Pickerington Times-Sun

City opens checkbook to pay for concert series


With the entire season of the city of Pickerington's Summer Concert series on the brink of cancellation, Pickerington City Council was faced with a stark choice: approve a special appropriation underwriting another season or let the series falter, the casualty of a lack of corporate sponsorship.

City Council chose the first option, voting 5-1 at its Feb. 4 meeting to authorize the expenditure of $18,000 as an emergency legislative measure to ensure the Sunday night shows in Sycamore Park go on.

When Giant Eagle Inc. pulled out after six years as primary sponsor of the event after the 2012 season, the city subsidized the 2013 series with money taken out of its General Fund.
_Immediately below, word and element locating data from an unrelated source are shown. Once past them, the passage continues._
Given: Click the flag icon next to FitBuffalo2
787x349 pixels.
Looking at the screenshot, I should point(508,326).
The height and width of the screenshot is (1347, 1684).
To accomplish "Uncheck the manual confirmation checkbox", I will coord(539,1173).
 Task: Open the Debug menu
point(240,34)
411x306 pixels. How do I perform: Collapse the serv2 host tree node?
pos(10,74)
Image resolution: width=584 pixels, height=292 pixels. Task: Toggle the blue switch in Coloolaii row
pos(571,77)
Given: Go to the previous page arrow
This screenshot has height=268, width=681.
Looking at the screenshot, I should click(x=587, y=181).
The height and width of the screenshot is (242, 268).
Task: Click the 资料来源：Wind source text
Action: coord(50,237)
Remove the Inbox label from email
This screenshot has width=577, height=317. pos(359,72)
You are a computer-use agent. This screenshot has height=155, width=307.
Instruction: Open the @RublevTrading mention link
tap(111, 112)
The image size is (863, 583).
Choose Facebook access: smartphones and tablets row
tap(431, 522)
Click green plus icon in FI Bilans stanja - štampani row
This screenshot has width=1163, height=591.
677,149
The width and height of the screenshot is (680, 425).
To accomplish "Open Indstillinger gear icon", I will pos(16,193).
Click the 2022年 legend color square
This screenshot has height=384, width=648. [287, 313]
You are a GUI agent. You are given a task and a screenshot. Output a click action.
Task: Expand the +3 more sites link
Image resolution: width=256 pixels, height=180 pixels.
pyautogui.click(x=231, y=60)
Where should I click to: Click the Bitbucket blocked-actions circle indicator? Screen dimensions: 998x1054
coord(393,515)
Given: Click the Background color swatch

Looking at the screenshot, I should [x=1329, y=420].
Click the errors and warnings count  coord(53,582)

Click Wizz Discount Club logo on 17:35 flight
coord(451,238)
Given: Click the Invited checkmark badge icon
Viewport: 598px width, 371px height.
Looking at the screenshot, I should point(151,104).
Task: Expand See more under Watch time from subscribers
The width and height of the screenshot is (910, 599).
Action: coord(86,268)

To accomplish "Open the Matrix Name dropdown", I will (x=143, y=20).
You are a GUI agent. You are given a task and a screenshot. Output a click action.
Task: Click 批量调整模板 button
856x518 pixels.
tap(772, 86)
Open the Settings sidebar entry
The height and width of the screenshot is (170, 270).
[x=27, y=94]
City officials said they tried to secure a corporate sponsorship to underwrite all or even part of the $18,000 tab for the 10-week series.

Pickerington Parks and Recreation Director Rebecca Medinger advised City Council's Safety Committee Jan. 22 that she reached out to more than 30 area businesses to see if they would be willing to help foot the bill in exchange for sponsorship benefits.

With no concrete bids in the offing and the deadline to book acts fast approaching, City Council stepped up.

Not all members, however, were on board.

Councilman Mike Sabatino provided the sole "no" vote against the ordinance.

"I have an issue with using income tax money for funding the Summer Concert series," Sabatino said.

City Council President Chris Schweitzer said subsidizing the Summer Concert series is money well spent given its popularity.

"It's absolutely a 'quality of life' issue," Schweitzer said.

"It not only serves Pickerington (residents), we had people come all the way from Dayton last year," he said.

It also helps to have bands with drawing power, he added.

"A lot of these bands have bigger names," Schweitzer said.

"We not only have local bands, but regional acts that bring with them a certain fan base that will travel," Schweitzer said.

Having several hundred people attend a Sunday evening concert allows for the "possibility to showcase" the city and "inject a little commerce" at the same time, he said.

Schweitzer said the reason the ordinance was passed as an emergency measure is because bands need to be booked at least three to four months in advance and the funds must be in place to secure them.

In the future Schweitzer would like to see a full-fledged fundraising effort in place to attract corporate donors in order to sustain the Summer Concert series.

"We don't yet have the resources in place, like a professional fundraising packet, to make it easy for our staff to go out and solicit (donors)," Schweitzer said.